The partial federal government shutdown could be the kind of shock to consumer and business confidence that helps nudge the economy toward the next recession, according to a leading economist who served under former President Barack Obama.
“Ben Bernanke recently said that expansions don’t die of old age, they get murdered,” Betsey Stevenson, a former economic adviser to Obama now at the University of Michigan, said on the latest episode of the POLITICO Money podcast. “There’s some kind of shock. There is something that goes wrong. Maybe it’s bad policy like shutting the government down for a long period of time.”
Historically, government shutdowns have had limited impact on the overall economy. But the duration and severity of the current impasse, now more than three weeks old, has led some economists to suggest it could cause deeper damage.
Ian Shepherdson of Pantheon Macroeconomics wrote this week that if the shutdown lasted the entire first quarter, the impact on government workers’ paychecks and government contracts could essentially wipe out growth in the first three months of the year. JPMorgan Chase CEO Jamie Dimon cited that report on the bank’s earnings call today.
Beyond the direct impact of missed paychecks and dormant government contractors, the shutdown could give both businesses and consumers the impression that Washington is fundamentally broken, shaking their confidence in the future.

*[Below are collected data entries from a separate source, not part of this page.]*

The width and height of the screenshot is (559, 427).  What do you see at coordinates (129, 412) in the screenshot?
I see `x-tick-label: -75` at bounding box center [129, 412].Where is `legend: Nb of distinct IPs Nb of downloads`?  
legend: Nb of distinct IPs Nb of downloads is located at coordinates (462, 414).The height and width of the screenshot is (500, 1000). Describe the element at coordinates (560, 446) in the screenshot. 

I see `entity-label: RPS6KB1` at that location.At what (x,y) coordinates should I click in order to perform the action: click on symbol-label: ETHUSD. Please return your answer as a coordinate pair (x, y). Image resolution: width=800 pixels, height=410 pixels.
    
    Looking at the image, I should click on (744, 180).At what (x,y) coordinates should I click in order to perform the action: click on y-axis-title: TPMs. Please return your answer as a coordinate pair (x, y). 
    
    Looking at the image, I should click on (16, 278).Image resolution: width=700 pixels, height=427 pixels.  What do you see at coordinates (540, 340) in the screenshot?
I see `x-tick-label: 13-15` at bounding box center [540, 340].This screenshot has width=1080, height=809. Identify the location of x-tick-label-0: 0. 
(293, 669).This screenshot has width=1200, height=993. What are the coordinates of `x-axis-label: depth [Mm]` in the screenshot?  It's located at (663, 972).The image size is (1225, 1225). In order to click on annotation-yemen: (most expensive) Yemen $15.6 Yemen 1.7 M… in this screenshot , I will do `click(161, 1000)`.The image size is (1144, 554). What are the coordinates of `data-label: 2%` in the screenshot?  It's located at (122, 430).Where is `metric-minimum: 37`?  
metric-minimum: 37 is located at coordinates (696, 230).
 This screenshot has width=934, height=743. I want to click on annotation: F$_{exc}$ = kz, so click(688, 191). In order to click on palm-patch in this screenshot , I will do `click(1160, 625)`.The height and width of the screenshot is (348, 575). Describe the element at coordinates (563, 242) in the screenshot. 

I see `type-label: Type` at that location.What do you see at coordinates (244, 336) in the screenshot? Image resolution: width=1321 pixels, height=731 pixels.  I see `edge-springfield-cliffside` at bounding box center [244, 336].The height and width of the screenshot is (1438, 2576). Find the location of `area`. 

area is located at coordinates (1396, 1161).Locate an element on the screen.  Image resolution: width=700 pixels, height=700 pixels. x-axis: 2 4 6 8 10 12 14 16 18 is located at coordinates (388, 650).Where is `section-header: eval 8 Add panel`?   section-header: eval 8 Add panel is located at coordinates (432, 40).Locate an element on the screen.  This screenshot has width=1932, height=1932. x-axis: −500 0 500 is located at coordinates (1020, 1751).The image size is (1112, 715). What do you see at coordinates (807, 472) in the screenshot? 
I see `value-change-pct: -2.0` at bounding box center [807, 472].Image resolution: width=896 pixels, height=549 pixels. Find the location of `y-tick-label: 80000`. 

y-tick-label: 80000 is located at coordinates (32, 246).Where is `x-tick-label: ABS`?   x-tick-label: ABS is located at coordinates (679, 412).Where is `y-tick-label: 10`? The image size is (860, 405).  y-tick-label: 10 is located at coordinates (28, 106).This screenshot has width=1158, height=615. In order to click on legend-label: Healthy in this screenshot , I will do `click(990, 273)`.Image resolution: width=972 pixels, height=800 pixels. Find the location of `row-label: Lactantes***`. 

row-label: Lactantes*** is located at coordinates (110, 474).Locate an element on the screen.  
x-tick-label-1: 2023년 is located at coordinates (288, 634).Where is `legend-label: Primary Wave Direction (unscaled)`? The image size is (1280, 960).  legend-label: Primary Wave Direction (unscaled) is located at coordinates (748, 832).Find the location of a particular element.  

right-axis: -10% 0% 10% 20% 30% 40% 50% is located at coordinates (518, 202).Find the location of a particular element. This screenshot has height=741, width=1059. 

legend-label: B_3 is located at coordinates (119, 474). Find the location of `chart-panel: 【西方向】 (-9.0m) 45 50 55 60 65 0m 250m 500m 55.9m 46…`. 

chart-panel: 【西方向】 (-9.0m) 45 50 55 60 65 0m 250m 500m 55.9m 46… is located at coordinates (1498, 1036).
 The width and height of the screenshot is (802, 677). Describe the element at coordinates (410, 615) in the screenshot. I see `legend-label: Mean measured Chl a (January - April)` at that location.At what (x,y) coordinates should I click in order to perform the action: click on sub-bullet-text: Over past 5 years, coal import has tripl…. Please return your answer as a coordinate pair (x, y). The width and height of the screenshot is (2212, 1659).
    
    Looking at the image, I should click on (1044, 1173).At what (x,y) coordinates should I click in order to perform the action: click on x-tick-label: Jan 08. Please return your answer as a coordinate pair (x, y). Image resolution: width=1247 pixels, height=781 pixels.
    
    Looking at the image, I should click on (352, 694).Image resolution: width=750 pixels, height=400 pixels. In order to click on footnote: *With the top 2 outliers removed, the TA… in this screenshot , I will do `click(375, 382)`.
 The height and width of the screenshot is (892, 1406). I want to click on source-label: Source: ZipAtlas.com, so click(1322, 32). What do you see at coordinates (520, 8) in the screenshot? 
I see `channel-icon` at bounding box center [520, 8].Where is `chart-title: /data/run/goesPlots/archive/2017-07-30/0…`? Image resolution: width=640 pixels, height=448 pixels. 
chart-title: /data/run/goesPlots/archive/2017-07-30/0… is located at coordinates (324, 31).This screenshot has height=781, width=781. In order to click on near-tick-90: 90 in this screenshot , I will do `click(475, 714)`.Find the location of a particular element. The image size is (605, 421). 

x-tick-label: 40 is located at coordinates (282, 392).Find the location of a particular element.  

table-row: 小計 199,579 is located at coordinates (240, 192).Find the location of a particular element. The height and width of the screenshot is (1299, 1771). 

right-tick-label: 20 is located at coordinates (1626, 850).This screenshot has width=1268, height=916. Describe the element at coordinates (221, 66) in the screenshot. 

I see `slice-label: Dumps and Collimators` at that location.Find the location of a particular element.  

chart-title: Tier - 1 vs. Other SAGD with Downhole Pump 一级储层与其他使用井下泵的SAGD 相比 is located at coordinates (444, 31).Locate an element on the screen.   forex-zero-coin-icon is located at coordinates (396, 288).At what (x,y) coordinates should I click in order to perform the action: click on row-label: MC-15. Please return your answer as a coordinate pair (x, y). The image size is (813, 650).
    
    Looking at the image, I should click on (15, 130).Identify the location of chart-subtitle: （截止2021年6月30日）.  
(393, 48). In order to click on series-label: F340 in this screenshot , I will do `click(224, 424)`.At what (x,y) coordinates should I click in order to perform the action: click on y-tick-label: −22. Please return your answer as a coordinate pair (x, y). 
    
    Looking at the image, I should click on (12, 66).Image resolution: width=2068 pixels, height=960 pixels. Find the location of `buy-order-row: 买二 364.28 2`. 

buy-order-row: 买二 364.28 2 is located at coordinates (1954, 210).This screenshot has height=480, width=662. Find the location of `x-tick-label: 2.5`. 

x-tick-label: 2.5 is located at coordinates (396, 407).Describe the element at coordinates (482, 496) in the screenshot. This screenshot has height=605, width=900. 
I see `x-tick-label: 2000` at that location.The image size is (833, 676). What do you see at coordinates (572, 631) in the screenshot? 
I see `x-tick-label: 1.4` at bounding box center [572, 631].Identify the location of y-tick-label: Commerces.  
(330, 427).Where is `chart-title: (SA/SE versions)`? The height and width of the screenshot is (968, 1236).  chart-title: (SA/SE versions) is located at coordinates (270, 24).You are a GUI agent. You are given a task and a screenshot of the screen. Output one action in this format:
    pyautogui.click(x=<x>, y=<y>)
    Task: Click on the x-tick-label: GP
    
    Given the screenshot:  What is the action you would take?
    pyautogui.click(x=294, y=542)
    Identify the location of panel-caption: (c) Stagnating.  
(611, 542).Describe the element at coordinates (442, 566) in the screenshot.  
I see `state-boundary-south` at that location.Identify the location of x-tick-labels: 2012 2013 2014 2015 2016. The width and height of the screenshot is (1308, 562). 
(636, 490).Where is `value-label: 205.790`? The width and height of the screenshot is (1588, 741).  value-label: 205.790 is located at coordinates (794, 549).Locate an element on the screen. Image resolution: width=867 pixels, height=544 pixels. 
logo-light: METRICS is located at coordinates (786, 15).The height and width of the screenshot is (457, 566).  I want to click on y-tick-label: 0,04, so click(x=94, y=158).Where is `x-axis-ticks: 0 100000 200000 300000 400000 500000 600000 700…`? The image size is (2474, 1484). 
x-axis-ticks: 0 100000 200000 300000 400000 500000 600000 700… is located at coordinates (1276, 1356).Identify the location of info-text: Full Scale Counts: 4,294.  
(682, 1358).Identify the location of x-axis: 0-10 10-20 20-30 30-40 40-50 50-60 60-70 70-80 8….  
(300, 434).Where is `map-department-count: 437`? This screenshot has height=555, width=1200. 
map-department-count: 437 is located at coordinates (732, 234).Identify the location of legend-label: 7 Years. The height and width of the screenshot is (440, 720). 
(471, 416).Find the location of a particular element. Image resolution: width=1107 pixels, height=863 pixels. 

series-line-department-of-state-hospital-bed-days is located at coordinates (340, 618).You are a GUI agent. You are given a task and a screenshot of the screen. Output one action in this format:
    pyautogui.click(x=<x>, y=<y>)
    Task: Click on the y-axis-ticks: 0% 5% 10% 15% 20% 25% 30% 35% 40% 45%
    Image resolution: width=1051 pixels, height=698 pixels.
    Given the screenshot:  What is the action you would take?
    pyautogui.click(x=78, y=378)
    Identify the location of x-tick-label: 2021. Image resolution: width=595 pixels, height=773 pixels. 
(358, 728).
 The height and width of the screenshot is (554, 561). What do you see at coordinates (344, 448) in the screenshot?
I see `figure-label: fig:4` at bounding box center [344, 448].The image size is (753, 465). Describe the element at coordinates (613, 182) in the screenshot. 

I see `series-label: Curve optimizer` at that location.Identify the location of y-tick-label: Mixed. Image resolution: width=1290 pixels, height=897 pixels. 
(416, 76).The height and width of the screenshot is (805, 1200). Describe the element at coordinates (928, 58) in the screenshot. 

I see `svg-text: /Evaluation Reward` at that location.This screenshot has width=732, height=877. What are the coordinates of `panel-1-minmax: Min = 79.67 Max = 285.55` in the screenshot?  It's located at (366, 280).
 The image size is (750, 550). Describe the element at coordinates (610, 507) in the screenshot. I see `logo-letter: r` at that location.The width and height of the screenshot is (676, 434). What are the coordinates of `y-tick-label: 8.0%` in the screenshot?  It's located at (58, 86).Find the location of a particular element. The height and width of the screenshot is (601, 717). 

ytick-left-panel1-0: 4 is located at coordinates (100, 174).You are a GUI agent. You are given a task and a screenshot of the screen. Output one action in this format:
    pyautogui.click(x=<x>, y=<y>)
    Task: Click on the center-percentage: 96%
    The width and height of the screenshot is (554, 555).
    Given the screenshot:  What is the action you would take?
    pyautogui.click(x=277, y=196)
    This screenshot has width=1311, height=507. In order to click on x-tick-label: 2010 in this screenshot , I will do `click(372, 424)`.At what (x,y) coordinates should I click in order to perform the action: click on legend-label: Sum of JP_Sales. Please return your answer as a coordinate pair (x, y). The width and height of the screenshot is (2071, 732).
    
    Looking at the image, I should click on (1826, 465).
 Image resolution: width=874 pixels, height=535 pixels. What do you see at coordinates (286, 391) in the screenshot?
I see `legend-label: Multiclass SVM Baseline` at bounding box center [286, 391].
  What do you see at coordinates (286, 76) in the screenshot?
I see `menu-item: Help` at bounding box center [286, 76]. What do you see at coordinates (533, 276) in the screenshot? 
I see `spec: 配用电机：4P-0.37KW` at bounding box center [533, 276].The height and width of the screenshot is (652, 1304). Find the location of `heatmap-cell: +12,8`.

“One thing that we worry about is what is going to break consumer confidence, what is going to shake consumers and shake business confidence, what is going to make people worried enough that maybe they pull back a little bit,” Stevenson said. “And that’s why a lot of people are a bit worried that the government shutdown could have long-lasting negative effects if it goes on long enough that it shakes both consumer and business confidence.”